Naphthalene acetic acid is used to prevent the undesirable sprouting of stems from the base of ornamental trees. Recall that stems contain a lateral bud at the base of each leaf. In many stems, these buds fail to sprout as long as the plant's shoot tip is intact. The inhibition of lateral buds by the presence of a shoot tip is called apical dominance. If the shoot tip is removed, the lateral buds begin to grow. If IAA or NAA is applied to the cut tip of the stem, the lateral buds remain dormant. NAA is used commercially to prevent buds from sprouting on potato tubers during storage.
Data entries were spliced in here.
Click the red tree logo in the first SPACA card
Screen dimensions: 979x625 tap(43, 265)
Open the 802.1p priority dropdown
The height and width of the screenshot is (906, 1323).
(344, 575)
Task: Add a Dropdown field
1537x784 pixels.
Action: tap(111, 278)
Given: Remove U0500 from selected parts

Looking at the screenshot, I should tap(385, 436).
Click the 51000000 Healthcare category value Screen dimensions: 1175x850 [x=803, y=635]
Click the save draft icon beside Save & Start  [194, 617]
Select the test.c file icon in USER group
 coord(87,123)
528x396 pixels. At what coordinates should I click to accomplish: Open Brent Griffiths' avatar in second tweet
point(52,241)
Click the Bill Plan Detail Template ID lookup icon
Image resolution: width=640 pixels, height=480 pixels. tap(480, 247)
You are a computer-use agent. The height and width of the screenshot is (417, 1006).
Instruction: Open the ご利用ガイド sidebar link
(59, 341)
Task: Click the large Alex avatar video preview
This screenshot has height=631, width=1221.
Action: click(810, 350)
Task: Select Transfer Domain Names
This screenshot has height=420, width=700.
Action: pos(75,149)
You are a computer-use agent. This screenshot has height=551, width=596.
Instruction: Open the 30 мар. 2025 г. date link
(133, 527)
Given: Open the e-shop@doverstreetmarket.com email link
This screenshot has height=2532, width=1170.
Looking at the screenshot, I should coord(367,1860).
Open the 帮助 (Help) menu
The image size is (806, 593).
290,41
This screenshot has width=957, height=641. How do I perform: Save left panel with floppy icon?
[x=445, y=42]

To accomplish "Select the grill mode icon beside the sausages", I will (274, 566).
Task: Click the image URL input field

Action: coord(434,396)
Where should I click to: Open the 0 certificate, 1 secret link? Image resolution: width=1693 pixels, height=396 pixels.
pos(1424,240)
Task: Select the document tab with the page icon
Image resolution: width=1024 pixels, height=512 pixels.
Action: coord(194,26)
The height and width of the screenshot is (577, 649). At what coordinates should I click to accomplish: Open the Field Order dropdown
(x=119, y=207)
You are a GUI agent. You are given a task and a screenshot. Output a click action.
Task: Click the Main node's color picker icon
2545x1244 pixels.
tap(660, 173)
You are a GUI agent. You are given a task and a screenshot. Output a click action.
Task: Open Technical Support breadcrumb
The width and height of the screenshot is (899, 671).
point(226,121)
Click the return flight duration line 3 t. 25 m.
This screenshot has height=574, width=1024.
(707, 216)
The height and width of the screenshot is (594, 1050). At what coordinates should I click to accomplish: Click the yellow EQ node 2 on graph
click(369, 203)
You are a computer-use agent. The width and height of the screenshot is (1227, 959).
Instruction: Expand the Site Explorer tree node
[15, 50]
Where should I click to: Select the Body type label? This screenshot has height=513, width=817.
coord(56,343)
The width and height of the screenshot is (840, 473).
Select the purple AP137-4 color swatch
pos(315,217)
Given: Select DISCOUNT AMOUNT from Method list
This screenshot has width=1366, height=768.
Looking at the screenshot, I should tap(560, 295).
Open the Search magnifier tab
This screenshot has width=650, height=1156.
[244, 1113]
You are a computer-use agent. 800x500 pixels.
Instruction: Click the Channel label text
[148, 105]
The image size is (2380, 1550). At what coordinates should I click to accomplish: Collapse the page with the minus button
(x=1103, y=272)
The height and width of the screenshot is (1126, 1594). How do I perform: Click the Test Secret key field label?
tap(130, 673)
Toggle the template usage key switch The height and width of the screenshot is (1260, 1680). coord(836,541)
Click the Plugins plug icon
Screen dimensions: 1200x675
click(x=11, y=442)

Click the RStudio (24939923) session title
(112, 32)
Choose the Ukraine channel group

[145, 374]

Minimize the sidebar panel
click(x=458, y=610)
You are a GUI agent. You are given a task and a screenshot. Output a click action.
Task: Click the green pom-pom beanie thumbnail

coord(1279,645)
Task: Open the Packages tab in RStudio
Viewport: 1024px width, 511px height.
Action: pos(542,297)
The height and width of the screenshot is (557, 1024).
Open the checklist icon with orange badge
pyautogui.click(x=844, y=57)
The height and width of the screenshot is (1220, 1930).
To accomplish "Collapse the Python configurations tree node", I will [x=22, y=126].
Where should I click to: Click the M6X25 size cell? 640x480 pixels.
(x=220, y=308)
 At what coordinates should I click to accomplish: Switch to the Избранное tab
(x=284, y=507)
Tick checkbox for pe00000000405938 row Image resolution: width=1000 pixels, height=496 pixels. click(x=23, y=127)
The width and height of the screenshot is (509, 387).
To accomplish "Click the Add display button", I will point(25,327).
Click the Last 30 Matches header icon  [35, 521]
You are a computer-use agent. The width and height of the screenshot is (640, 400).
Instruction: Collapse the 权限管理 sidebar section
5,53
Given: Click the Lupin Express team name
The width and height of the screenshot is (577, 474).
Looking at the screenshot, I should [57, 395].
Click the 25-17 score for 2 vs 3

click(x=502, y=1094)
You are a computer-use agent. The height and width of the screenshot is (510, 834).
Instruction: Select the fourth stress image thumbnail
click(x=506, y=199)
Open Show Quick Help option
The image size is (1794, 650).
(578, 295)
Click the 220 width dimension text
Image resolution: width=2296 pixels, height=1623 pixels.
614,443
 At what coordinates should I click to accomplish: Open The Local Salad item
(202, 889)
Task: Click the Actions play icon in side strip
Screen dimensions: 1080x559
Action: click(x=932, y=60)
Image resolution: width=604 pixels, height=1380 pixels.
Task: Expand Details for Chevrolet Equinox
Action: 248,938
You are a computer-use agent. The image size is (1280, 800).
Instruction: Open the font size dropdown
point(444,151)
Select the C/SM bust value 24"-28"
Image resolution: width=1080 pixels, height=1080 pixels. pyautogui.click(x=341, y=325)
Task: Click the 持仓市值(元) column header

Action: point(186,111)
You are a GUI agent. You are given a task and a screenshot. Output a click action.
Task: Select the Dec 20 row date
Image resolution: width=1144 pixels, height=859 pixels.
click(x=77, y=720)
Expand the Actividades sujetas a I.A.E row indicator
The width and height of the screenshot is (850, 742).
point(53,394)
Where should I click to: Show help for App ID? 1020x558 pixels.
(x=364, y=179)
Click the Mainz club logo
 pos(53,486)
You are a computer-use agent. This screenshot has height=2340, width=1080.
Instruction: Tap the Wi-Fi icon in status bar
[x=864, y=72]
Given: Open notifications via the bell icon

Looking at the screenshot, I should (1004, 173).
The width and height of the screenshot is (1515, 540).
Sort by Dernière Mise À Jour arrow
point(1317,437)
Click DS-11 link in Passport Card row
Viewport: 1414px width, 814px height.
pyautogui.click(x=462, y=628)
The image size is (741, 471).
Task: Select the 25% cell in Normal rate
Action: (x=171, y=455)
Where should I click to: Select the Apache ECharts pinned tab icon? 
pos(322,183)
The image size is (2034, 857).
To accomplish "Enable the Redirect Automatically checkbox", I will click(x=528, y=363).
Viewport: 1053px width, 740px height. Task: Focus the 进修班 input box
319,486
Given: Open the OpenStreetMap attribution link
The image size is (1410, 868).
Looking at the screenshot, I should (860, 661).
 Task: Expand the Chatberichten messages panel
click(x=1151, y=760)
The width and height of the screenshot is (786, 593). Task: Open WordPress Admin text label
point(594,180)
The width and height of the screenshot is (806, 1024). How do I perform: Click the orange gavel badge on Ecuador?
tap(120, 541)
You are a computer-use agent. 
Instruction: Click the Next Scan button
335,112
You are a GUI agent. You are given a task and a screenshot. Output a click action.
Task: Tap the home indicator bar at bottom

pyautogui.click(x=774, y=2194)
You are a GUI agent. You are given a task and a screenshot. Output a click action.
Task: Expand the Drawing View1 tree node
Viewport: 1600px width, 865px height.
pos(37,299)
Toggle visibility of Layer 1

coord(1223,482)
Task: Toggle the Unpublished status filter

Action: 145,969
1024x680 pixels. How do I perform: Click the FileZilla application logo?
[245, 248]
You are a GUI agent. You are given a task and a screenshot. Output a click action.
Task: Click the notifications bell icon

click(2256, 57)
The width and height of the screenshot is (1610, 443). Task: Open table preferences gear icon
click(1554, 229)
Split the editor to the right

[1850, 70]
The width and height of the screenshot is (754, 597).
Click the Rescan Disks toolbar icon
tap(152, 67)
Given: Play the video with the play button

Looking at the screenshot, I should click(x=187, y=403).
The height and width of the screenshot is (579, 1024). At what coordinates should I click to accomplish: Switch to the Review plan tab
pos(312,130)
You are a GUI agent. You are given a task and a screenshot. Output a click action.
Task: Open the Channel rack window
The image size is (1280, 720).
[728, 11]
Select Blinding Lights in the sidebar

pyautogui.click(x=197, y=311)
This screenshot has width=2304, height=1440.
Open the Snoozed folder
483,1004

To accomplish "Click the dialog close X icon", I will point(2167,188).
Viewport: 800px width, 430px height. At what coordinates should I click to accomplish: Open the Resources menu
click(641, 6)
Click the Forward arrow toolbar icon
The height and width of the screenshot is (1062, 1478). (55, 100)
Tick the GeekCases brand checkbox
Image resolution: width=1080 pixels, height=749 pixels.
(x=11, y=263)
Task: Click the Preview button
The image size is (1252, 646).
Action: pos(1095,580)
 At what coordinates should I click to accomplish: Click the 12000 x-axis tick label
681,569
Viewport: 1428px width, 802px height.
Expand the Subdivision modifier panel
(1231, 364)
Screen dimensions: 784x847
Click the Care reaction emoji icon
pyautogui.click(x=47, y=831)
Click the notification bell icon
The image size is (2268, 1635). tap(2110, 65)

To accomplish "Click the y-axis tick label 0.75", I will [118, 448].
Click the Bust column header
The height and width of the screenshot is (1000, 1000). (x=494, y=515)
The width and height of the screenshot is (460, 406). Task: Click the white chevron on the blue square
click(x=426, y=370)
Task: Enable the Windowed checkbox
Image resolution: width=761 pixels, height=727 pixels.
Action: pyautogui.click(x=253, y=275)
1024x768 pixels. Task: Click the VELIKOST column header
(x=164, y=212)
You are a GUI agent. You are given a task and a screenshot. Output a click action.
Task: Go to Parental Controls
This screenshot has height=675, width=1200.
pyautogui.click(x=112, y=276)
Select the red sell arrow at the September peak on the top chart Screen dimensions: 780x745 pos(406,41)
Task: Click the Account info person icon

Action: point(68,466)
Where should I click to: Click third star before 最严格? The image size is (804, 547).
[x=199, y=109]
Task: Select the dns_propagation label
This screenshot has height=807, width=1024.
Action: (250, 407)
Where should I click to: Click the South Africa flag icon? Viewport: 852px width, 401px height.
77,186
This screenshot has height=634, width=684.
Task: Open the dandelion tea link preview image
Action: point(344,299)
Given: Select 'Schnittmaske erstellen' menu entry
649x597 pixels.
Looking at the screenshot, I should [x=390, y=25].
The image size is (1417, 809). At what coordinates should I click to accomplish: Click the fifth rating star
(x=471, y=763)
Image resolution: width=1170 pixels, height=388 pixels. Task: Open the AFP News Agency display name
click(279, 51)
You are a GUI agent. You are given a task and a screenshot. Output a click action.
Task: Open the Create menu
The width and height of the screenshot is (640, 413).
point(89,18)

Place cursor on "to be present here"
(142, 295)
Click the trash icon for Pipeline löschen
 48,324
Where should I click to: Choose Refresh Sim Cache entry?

Another important synthetic auxin is 2,4-D, which is a weedkiller. At certain concentrations, it kills dicots, such as dandelions, without injuring monocots, such as lawn grasses and cereal crops. Given our dependence on cereals for food, 2,4-D has been important to agriculture. Agent Orange, a mixture of 2,4-D and another auxin, was used to defoliate jungles in the Vietnam War. A nonauxin contaminant in Agent Orange is thought to have caused health problems in many people who were exposed to it.

figure 31-2

(a) This stem cutting from a coleus plant, Coleus hybridus, is growing roots in pure water. (b) This coleus stem cutting has been treated with a synthetic auxin— naphthalene acetic acid (NAA). Roots form more rapidly when the stem is treated with NAA. Both cuttings were taken at the same time.

In the 1920s, scientists in Japan discovered that a substance produced by fungi of the genus Gibberella caused fungus-infected rice plants to grow abnormally tall. This type of hormone, named gibberellin (JIB-uh-REL-uhn), was later found to be produced in small quantities by plants themselves.

figure 31-3

These bird's nest ferns, Asplendium nidus, are the same age. The fern in (b), however, has been treated with gibberellin, which stimulates the leaves to grow larger.

Gibberellins have many effects on a plant, but they primarily stimulate elongation growth. Spraying some plants with gibberellins may cause them to grow larger than normal, as shown in Figure 31-3.

Like auxins, gibberellins are hormones that have important commercial applications. Many seedless grapes, such as those shown in Figure 31-4, are sprayed with gibberellins to increase the size of the fruit. Beer makers use gibberellins to increase the alcohol content of beer by increasing the amount of starch converted to sugar in the brewing process. Gibberellins are also used to treat seeds, because they break seed dormancy and promote uniform germination.

figure 31-4

Almost all of the raisins produced in California are made from Thompson Seedless grapes. Normal Thompson Seedless grapes are smaller than those treated with a gibberellin hormone. The grapes on the left were treated with a gibberellin. As you can see, the addition of a gibberellin to grapes stimulates the grapes to grow larger.